The Presidential Oaf of Office

     Article II, Section 1:
...Before he enter on the execution of his office, he shall take the following oath or affirmation:--"I do solemnly swear (or affirm) that I will faithfully execute the office of President of the United States, and will to the best of my ability, preserve, protect and defend the Constitution of the United States."
     Article II, Section 3:
...he shall take care that the laws be faithfully executed...
 My thoughts on Facebook earlier today:
When you become U.S. President, you swear/affirm the Oath set forth in Article II, Section 1 of the Constitution to "faithfully execute the Office of the President" and to "preserve, protect, and defend the Constitution." What you are bound to "execute" is also set forth in Section 3: "he shall take care that the laws be faithfully executed." 

Today I read two articles detailing Trump's explicit statements and his administration's overt actions aimed at deliberately sabotaging the LAW that is still "Obamacare" (whatever your opinion of it) to help make sure it "fails," irrespective of how many citizens get hurt in the process.
"Team Trump Used Obamacare Money to Run PR Effort Against It"
"Trump’s Clueless Abdication of Presidential Responsibility"

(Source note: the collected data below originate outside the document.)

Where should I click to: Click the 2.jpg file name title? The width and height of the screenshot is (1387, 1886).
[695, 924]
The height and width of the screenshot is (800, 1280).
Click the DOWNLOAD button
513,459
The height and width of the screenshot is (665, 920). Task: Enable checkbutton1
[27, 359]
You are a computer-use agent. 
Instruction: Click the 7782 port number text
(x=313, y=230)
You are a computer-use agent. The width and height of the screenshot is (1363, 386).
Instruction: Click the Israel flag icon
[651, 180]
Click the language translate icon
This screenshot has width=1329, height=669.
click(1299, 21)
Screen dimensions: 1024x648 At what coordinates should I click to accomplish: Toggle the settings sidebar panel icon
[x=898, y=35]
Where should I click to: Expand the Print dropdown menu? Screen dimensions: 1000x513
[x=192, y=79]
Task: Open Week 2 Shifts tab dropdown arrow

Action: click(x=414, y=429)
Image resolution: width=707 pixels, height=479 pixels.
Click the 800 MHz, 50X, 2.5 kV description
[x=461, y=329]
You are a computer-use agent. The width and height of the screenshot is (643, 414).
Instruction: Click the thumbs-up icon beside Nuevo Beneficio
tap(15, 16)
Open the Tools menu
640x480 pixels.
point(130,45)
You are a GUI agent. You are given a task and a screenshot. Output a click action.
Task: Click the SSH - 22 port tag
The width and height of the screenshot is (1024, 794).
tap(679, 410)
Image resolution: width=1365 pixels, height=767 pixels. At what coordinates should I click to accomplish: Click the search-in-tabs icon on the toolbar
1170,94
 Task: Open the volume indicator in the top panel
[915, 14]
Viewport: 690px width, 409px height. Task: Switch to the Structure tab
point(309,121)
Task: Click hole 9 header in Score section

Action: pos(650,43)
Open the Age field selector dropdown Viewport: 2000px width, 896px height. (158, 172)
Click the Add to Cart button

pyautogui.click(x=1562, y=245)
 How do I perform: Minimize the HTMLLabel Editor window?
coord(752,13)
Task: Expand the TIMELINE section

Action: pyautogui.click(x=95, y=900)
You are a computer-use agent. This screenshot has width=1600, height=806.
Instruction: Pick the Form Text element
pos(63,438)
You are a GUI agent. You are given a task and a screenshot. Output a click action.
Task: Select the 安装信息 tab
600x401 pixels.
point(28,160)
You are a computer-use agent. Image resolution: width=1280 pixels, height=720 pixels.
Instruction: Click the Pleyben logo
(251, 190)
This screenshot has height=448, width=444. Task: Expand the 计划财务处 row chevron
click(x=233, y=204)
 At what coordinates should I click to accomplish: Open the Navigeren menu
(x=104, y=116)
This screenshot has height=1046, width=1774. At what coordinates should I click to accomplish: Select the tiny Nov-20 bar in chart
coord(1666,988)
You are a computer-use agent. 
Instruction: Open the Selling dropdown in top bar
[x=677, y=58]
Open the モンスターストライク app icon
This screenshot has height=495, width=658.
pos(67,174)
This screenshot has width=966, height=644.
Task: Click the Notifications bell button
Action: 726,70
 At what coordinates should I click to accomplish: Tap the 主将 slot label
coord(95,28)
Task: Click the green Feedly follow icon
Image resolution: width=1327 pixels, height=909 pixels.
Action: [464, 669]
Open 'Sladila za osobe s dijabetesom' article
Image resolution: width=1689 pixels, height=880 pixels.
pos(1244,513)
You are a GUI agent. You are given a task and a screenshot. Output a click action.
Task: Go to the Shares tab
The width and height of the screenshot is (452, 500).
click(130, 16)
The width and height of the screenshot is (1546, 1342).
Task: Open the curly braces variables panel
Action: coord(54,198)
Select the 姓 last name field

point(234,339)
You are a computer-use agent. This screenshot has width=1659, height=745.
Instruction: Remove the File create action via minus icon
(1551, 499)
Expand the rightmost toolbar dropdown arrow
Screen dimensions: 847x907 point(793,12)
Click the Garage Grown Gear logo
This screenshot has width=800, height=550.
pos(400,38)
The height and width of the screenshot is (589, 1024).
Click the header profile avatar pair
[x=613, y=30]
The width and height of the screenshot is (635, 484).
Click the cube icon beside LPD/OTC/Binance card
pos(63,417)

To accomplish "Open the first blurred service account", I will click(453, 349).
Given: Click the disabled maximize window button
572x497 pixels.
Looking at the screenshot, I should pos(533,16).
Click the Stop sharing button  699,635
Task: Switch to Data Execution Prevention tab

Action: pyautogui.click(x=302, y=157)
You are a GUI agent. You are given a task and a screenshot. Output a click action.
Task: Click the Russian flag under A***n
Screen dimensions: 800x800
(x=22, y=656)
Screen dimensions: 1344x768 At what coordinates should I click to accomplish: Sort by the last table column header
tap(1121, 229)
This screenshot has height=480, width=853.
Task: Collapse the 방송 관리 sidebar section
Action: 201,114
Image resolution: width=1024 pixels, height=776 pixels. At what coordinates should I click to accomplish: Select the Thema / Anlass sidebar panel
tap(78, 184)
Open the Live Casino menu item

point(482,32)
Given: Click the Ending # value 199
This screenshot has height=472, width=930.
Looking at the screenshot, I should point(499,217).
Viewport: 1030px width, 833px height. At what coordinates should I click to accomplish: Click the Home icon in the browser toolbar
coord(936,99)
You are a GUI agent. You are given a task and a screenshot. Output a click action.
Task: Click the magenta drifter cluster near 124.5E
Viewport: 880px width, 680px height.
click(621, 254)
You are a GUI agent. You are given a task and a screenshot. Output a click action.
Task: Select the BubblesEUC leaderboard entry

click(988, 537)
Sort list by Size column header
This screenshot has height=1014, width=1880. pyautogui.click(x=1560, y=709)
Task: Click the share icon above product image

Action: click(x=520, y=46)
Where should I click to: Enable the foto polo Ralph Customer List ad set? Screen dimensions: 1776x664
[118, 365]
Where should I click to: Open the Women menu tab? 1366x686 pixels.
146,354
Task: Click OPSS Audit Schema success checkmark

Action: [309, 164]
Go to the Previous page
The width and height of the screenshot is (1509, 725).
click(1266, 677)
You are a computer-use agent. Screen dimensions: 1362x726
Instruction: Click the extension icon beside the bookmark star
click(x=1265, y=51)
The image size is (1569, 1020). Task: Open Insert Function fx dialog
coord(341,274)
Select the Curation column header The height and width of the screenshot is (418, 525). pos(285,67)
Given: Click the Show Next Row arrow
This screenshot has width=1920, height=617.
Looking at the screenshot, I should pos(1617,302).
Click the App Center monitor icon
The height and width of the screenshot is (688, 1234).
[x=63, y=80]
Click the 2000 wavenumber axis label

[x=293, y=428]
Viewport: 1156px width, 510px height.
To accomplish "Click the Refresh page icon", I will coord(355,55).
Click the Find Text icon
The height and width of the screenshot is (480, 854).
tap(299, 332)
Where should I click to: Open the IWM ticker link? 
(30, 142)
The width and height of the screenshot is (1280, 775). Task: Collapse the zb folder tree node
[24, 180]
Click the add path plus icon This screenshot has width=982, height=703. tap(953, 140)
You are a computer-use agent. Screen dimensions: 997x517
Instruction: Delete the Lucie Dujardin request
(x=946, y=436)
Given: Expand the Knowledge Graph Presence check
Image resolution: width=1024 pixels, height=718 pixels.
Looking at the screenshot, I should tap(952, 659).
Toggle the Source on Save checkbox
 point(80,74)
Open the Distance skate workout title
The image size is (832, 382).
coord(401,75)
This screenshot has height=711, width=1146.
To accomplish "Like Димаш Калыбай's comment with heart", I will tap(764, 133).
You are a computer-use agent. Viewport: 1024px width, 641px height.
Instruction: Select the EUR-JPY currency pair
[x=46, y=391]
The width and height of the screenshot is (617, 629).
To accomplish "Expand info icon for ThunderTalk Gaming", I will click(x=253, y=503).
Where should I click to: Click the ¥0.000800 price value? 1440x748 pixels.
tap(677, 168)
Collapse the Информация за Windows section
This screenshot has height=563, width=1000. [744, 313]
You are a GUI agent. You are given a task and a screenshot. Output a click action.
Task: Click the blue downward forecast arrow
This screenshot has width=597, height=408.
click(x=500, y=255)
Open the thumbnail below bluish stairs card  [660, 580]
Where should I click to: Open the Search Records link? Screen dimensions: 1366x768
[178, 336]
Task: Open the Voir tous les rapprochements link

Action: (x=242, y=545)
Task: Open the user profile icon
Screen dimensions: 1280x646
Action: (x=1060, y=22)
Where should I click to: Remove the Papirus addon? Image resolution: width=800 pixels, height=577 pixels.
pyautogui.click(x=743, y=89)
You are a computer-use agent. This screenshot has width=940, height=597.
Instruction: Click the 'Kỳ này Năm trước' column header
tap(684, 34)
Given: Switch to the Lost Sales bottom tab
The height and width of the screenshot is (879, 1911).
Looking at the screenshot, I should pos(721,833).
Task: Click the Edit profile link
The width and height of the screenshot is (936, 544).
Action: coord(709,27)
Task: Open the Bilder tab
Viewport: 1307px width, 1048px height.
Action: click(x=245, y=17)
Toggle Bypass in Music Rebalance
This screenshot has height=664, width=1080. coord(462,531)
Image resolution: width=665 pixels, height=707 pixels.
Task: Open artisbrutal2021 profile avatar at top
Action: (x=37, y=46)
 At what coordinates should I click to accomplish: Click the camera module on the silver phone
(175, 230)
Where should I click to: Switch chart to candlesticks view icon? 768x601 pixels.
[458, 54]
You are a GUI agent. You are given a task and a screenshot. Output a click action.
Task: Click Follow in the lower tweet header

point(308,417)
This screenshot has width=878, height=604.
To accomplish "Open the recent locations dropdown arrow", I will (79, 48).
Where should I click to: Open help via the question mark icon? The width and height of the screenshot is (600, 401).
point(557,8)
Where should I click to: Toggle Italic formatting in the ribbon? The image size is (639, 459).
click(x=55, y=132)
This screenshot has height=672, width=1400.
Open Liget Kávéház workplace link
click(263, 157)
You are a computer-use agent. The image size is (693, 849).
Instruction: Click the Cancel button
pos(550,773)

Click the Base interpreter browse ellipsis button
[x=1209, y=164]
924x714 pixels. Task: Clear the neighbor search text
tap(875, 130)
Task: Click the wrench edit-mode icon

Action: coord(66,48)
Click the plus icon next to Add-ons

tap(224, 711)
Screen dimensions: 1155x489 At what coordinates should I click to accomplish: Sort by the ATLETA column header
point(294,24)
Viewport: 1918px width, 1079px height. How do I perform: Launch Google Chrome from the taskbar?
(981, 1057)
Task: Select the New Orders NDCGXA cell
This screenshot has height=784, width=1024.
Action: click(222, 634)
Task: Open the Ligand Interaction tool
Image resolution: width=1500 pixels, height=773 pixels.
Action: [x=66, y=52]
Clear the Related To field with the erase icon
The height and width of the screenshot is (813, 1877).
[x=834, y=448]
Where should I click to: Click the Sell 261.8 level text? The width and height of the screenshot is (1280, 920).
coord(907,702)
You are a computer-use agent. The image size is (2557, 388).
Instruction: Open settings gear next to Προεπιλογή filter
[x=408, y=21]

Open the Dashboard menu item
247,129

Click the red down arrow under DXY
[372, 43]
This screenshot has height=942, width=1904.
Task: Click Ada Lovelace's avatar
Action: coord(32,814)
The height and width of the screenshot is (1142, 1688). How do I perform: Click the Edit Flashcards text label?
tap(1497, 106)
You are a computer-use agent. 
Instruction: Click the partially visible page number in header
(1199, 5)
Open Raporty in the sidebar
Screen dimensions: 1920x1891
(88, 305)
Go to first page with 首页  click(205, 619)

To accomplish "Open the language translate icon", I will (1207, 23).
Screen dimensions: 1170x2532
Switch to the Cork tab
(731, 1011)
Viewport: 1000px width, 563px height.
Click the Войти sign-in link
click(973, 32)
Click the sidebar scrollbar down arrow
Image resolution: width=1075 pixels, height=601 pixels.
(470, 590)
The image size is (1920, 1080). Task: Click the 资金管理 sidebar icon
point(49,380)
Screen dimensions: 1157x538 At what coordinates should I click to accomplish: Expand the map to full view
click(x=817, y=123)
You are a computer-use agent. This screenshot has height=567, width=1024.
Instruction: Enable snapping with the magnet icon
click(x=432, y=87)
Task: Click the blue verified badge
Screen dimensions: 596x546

To me, that should be impreachable right there -- willful contravention of his Oath of Office, with regard to a law directly and substantively impacting nearly 20% of the U.S. economy and nearly every life in the nation. This is not about dissing or subverting some tiny Capitol Park Police Dog Leash law.
Yeah, I know..."wish in one hand..." "tu quoque" (they all do it).

SPEAKING OF "OAF"

President Trump just gave the New York Times a bizarre, on-the-record, audio-recorded interview (the one during which he threw his Attorney General under the bus, insulted the FBI, and threatened Special Prosecutor Mueller). From the health care segment of the 7,500 word transcript:
TRUMP: Hi fellas, how you doing?
BAKER: Good. Good. How was your lunch [with Republican senators]?
TRUMP: It was good. We are very close. It’s a tough — you know, health care. Look, Hillary Clinton worked eight years in the White House with her husband as president and having majorities and couldn’t get it done. Smart people, tough people — couldn’t get it done. Obama worked so hard. They had 60 in the Senate. They had big majorities and had the White House. I mean, ended up giving away the state of Nebraska. They owned the state of Nebraska. Right. Gave it away. Their best senator did one of the greatest deals in the history of politics. What happened to him?
But I think we are going to do O.K. I think we are going to see. I mean, one of my ideas was repeal. But I certainly rather would get repeal and replace, because the next last thing I want to do is start working tomorrow morning on replace. And it is time. It is tough. It’s a very narrow path, winding this way. You think you have it, and then you lose four on the other side because you gave. It is a brutal process. And it was for Democrats, in all fairness. I mean, you think of Hillary Clinton, and you look, she went eight years — very capable — went eight years as the first lady, and could not get health care. So this is not an easy crack. The one thing I’ll say about myself, so, Obama was in there for eight years and got Obamacare. Hillary Clinton was in there eight years and they never got Hillarycare, whatever they called it at the time. I am not in here six months, and they’ll say, “Trump hasn’t fulfilled his agenda.” I say to myself, wait a minute, I’m only here a very short period of time compared to Obama. How long did it take to get Obamacare?

BAKER: March, March 2010.
TRUMP: So he was there for more than a year.
HABERMAN: Fourteen months.
TRUMP: And I’m here less than six months, so, ah, you know. Something to think about.
BAKER: We wrote the same stories, though, in August of 2009. “Obama can’t get it.”
SCHMIDT: It died several times.
HABERMAN: Several times.
TRUMP: Well, it was a tough one. That was a very tough one.
BAKER: He lost that election [the 2010 midterms].
TRUMP: Nothing changes. Nothing changes. Once you get something for pre-existing conditions, etc., etc. Once you get something, it’s awfully tough to take it away.
HABERMAN: That’s been the thing for four years. When you win an entitlement, you can’t take it back.
TRUMP: But what it does, Maggie, it means it gets tougher and tougher. As they get something, it gets tougher. Because politically, you can’t give it away. So pre-existing conditions are a tough deal. Because you are basically saying from the moment the insurance, you’re 21 years old, you start working and you’re paying $12 a year for insurance, and by the time you’re 70, you get a nice plan. Here’s something where you walk up and say, “I want my insurance.” It’s a very tough deal, but it is something that we’re doing a good job of.
HABERMAN: Am I wrong in thinking — I’ve talked to you a bunch of times about this over the last couple years, but you are generally of the view that people should have health care, right? I mean, I think that you come at it from the view of …
TRUMP: Yes, yes. [garbled]
TRUMP: So I told them today, I don’t want to do that. I want to either get it done or not get it done. If we don’t get it done, we are going to watch Obamacare go down the tubes, and we’ll blame the Democrats. And at some point, they are going to come and say, “You’ve got to help us.”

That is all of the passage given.